Citigroup Inc is pushing ahead to set up new investment banking and trading operations in China after the lender announced it would be exiting retail banking in the world’s second-largest economy.
The New York-based bank plans to submit an application for a securities licence to allow it to underwrite yuan-denominated shares and conduct trading for clients, as well as a licence for futures brokering within the next two months, said a person familiar with the matter, who asked not to be named because the information is confidential. The aim is to get the businesses up and running in 12 to 18 months, the person said.
A chief executive officer will soon be named for the business and 50 people will be hired initially with a plan to grow to about 100 over time, the person said.
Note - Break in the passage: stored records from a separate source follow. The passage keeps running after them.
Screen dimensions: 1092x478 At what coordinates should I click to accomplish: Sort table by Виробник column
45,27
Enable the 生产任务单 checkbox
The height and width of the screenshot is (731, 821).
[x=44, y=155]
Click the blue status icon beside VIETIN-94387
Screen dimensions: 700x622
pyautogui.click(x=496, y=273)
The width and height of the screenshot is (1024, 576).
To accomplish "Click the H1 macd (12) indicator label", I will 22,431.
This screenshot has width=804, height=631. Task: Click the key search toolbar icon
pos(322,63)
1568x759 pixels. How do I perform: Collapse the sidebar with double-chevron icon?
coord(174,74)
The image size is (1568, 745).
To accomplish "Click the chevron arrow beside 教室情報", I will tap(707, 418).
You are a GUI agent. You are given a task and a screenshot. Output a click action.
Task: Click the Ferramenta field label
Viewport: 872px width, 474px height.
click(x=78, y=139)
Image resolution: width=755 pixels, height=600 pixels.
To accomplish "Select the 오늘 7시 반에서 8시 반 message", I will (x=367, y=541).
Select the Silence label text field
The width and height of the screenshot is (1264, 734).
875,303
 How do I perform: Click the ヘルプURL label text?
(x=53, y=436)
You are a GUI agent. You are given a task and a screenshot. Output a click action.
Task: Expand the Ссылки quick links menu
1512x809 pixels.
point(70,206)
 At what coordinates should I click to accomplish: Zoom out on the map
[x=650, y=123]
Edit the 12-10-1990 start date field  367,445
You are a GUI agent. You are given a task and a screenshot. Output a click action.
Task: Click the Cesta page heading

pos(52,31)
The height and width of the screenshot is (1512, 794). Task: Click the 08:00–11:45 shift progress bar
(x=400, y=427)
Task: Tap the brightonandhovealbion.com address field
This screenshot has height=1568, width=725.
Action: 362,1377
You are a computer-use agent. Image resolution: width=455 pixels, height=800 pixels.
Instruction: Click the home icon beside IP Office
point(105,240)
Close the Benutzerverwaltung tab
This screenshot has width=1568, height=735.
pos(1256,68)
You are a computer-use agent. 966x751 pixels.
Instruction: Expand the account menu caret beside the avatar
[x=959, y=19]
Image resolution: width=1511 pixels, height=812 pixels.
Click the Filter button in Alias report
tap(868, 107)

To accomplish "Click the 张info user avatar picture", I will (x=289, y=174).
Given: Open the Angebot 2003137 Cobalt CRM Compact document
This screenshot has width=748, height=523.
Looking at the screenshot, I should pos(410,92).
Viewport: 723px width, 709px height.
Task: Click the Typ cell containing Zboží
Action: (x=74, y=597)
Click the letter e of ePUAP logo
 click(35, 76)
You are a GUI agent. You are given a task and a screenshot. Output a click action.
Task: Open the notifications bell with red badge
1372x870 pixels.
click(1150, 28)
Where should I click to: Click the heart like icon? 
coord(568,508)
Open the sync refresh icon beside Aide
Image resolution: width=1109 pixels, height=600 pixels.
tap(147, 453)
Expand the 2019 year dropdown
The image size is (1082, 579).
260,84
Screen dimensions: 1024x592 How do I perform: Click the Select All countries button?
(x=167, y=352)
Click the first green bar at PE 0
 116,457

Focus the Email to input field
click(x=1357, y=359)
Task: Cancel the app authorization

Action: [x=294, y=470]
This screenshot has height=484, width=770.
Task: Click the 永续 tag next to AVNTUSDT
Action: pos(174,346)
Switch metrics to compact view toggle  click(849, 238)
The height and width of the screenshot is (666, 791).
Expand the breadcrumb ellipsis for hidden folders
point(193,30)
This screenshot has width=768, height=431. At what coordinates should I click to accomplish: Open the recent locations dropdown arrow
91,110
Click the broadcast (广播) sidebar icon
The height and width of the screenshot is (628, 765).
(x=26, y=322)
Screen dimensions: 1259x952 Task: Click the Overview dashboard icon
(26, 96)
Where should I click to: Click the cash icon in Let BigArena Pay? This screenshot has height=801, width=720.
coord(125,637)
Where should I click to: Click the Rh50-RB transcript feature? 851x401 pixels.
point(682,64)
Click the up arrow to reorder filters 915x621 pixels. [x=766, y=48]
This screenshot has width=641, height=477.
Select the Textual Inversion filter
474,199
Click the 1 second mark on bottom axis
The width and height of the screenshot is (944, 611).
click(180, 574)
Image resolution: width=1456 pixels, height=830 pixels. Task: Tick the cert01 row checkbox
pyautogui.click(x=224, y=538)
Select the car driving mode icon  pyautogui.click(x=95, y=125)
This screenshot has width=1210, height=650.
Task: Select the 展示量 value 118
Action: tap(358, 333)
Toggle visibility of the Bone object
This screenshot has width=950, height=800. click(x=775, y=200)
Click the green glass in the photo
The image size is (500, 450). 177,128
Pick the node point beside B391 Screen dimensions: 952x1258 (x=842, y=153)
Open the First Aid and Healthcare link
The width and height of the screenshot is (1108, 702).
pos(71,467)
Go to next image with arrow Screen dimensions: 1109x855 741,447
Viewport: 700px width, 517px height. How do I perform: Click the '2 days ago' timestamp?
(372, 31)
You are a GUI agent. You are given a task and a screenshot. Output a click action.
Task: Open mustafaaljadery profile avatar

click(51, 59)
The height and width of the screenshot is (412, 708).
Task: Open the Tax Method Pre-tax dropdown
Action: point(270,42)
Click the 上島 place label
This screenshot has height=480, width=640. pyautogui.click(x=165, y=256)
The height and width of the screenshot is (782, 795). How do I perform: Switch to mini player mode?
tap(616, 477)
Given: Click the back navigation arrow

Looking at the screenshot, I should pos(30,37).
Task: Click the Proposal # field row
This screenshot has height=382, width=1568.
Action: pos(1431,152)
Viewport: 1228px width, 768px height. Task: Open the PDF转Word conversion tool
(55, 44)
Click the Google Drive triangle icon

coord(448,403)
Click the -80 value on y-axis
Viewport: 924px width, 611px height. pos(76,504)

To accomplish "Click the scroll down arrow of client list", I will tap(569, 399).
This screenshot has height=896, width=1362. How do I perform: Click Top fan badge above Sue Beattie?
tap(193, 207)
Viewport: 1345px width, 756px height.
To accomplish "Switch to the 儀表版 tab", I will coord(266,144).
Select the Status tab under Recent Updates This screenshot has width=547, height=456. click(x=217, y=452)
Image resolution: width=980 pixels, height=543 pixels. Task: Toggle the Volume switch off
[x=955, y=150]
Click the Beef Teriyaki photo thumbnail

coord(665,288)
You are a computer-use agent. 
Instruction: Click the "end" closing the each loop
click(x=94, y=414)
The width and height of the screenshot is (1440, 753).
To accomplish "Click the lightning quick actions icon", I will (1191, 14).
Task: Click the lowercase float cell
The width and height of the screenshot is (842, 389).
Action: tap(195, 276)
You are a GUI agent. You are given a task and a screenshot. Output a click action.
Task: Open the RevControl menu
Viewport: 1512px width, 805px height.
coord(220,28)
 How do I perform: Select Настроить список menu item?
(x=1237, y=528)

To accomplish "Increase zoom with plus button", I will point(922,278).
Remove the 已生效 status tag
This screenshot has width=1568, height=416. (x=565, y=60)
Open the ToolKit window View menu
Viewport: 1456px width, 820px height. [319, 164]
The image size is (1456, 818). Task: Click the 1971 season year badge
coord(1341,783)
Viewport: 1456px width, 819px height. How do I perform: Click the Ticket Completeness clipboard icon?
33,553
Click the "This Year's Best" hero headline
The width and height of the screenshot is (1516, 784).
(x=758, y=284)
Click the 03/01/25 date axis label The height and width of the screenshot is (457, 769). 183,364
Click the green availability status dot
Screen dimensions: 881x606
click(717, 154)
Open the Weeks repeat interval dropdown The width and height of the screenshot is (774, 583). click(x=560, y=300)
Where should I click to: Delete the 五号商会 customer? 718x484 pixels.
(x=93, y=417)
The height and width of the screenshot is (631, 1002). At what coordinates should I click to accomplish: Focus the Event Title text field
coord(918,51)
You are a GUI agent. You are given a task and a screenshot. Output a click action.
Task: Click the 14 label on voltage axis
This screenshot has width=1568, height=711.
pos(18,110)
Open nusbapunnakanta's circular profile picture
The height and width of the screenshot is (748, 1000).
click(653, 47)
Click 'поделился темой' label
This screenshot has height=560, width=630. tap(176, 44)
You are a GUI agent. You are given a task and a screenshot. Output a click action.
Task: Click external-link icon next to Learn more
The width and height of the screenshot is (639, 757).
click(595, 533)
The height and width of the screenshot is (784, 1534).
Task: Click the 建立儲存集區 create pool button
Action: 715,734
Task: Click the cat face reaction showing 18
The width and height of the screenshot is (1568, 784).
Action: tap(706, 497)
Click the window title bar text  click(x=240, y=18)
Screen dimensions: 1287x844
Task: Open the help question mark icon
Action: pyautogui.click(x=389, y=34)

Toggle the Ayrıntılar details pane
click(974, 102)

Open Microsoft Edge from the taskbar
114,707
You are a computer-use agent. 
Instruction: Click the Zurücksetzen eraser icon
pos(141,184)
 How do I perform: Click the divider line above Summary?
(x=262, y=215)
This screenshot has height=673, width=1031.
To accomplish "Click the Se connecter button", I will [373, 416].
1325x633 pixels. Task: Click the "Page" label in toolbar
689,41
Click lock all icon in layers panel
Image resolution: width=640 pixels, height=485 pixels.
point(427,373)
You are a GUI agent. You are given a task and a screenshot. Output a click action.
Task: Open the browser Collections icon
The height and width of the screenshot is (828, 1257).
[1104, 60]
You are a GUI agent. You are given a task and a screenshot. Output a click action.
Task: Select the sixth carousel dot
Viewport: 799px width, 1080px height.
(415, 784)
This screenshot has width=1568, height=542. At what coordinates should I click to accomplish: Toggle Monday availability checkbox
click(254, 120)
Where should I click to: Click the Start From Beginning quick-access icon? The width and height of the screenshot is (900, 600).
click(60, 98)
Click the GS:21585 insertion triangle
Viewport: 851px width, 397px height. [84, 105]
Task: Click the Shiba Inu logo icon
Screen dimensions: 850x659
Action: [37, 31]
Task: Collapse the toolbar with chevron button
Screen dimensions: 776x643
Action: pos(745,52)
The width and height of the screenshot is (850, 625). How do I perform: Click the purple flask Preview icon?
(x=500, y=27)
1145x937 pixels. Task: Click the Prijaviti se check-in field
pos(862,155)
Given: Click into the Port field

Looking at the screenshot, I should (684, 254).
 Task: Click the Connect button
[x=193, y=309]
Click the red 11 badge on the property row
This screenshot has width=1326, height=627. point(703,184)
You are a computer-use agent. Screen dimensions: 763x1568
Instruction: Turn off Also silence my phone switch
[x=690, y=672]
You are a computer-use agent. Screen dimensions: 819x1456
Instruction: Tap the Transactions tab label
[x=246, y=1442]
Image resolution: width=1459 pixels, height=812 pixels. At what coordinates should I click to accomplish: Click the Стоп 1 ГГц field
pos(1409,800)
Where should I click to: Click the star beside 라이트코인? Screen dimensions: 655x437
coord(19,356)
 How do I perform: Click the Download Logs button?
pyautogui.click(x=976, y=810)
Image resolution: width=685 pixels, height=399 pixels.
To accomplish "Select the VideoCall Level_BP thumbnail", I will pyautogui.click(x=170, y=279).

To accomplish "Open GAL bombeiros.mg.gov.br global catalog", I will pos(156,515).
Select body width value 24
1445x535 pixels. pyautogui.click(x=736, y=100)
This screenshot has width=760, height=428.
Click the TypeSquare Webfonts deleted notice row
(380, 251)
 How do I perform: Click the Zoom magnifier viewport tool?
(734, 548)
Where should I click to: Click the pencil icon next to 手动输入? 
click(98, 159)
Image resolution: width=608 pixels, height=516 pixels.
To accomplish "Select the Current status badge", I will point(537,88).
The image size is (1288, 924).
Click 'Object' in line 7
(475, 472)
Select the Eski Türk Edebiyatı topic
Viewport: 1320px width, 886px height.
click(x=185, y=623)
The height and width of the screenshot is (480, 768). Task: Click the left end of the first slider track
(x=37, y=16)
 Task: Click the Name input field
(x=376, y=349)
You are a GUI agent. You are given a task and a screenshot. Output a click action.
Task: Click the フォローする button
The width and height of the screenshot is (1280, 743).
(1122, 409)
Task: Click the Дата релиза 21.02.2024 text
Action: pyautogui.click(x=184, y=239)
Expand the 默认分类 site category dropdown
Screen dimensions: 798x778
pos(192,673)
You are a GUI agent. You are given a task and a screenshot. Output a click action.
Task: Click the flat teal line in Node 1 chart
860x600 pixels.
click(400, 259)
The bulk will be external hires but it will also transfer bankers from other mainland businesses to fill the gap, the person said. The US bank is a late entrant into China’s securities market after the country lifted foreign ownership restrictions and allowed full control starting last year, as it was in the process of unwinding a venture with Orient Securities Co.
Foreign banks have aggressive plans to expand in China – seeking to double or even triple their staffing – as the country opens its $54tn financial market. They have had limited success over the past decade with joint ventures, which in many cases have been unprofitable. Goldman Sachs Group Inc and JPMorgan Chase & Co are vying to become the first Wall Street banks to achieve full ownership of securities operations on the mainland.
UBS Group AG, the first foreign bank to win approval for majority control of its China securities venture, is planning to buy another 16% stake; while Goldman has struck an agreement with its partner to snap up the 49% it doesn’t own. JPMorgan in November raised its stake to 71%. Credit Suisse Group AG is ramping up its ambitions and is seeking to take full control of its securities venture over the next year.
Citigroup continues to explore opportunities to support clients in China, a Hong Kong-based spokesman said, declining to comment when asked about the license and hiring plans. Global Times earlier reported the bank’s plans to apply for stock and futures trading license in China, without giving details.
The push for licenses comes as Citigroup announced plans to exit retail banking in China and other markets across Asia and Europe, Middle East and Africa.
Citigroup is expanding in wealth management and last week announced plans to hire more than 300 relationship managers in Hong to double its assets by 2025. In March, it said it would hire up to 1,700 staff in the financial hub as it seeks to tap growing links between the city and rising affluence in southern mainland cities such as Shenzhen.
The bank serves close to 1,000 multinationals with operations in China and more than 350 local corporates. It has raised more than $30bn for domestic Chinese clients from global capital markets in the past 12 months, the spokesman said.